I am a 80-plus year-old woman I have looked back on my life and the generations before and I am proud to be British.

My mother told me how her parents, My grandmother being a Jewish refugee came from Portugal when her parents immigrated to England, and my grandfather being a German immigrant in Russia was also thrown out from Russia but Germany didn’t want him.

He came to England where he met my grandmother and they decided to make a new life which was a struggle. They reared eight children, some stayed in England some moved to Canada and America and one to

South Africa. They all had children my cousins and through social media many are still in touch.

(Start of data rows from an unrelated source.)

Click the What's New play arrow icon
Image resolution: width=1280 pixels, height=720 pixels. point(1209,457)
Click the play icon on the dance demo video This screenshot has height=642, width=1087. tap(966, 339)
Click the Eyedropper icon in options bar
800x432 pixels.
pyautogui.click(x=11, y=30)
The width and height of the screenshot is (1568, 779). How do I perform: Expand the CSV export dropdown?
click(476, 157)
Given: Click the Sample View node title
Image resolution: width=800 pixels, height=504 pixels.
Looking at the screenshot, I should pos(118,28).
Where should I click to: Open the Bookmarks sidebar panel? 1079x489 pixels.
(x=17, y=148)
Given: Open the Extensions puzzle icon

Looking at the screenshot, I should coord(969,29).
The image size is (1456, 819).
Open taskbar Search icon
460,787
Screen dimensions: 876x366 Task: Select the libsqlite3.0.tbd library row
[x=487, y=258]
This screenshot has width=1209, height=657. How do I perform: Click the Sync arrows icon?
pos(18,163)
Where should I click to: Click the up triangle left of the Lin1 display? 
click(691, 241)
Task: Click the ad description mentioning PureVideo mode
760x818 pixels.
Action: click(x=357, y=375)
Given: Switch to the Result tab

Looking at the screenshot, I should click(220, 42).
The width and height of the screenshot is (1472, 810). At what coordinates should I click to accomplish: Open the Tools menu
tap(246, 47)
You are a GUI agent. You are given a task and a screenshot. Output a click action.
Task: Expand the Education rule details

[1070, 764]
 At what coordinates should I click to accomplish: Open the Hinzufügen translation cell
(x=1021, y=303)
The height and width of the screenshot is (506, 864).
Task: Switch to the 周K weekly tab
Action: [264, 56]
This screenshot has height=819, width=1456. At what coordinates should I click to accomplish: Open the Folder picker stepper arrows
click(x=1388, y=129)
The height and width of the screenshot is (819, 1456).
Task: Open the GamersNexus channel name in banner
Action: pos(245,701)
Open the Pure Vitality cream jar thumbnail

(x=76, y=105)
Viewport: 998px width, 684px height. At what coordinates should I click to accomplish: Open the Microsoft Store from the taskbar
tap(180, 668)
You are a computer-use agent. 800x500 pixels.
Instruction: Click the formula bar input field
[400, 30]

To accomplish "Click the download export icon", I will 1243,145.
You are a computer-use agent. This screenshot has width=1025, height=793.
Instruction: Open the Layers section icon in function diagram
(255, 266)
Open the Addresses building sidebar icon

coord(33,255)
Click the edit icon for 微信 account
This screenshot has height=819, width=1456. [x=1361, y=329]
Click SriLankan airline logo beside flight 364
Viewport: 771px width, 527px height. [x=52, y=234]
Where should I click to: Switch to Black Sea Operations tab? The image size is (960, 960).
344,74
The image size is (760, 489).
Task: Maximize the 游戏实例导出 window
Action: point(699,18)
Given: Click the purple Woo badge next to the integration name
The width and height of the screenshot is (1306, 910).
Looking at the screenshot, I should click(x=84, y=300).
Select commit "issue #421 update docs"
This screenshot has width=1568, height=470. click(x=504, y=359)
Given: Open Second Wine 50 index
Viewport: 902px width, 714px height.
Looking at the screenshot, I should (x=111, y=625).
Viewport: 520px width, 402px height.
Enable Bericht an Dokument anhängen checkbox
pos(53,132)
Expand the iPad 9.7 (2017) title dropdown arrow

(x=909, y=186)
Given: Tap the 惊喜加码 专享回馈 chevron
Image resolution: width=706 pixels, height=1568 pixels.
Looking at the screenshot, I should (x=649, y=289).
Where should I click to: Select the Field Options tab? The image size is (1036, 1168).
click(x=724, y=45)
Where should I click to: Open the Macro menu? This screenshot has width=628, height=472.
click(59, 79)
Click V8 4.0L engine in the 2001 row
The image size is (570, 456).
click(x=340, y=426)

My mother struggled through the Second World War and we came out smiling, stronger and determined to make sure Britain remained great.

I brought up my six children to be hard-working, and you only got what you earned, it wasn’t easy in the ‘50s and ‘60s when money was short so you got a second and at one time three jobs making sure you were always there for your children.

My children worked hard and are still supporting grown children, they wanted to give them a better life, but sad to say they didn’t teach them that the world does not owe them a living, and they cannot have everything they want.

I also have another generation growing up let’s make it good for them so they can be proud of their inheritance.

So now we older people who have lived our lives, and are not doddery. I always vote because women gave their lives for us to have freedom of speech and the vote.

Grow up the moaners make the best of life except that we are free to make our own lives and help to make Britian great and be proud.

If we have been born here or came to get a better life lets all pull together to achieve the best for future generations, and be proud to be British and make our country great.

AUDREY HOY

St Albans

I am surely not the only person in your readership to be nauseated by the amount of invective emanating from a small percentage of Remain voters against our MPs and Leave voters in general.

MPs, just like every other citizen, had one personal vote in the EU Referendum. That vote was never intended to represent anything other than their own considered view; no MP was voting as a representative of anyone else - as is shown by the number of MPs who were not in the majority within their constituency. It is therefore thoroughly anti-democratic to argue that Anne Main and Peter Lilley should resign because their personal view aligns with less than 50 per cent of their electorate; that amounts to their disenfranchisement as private citizens.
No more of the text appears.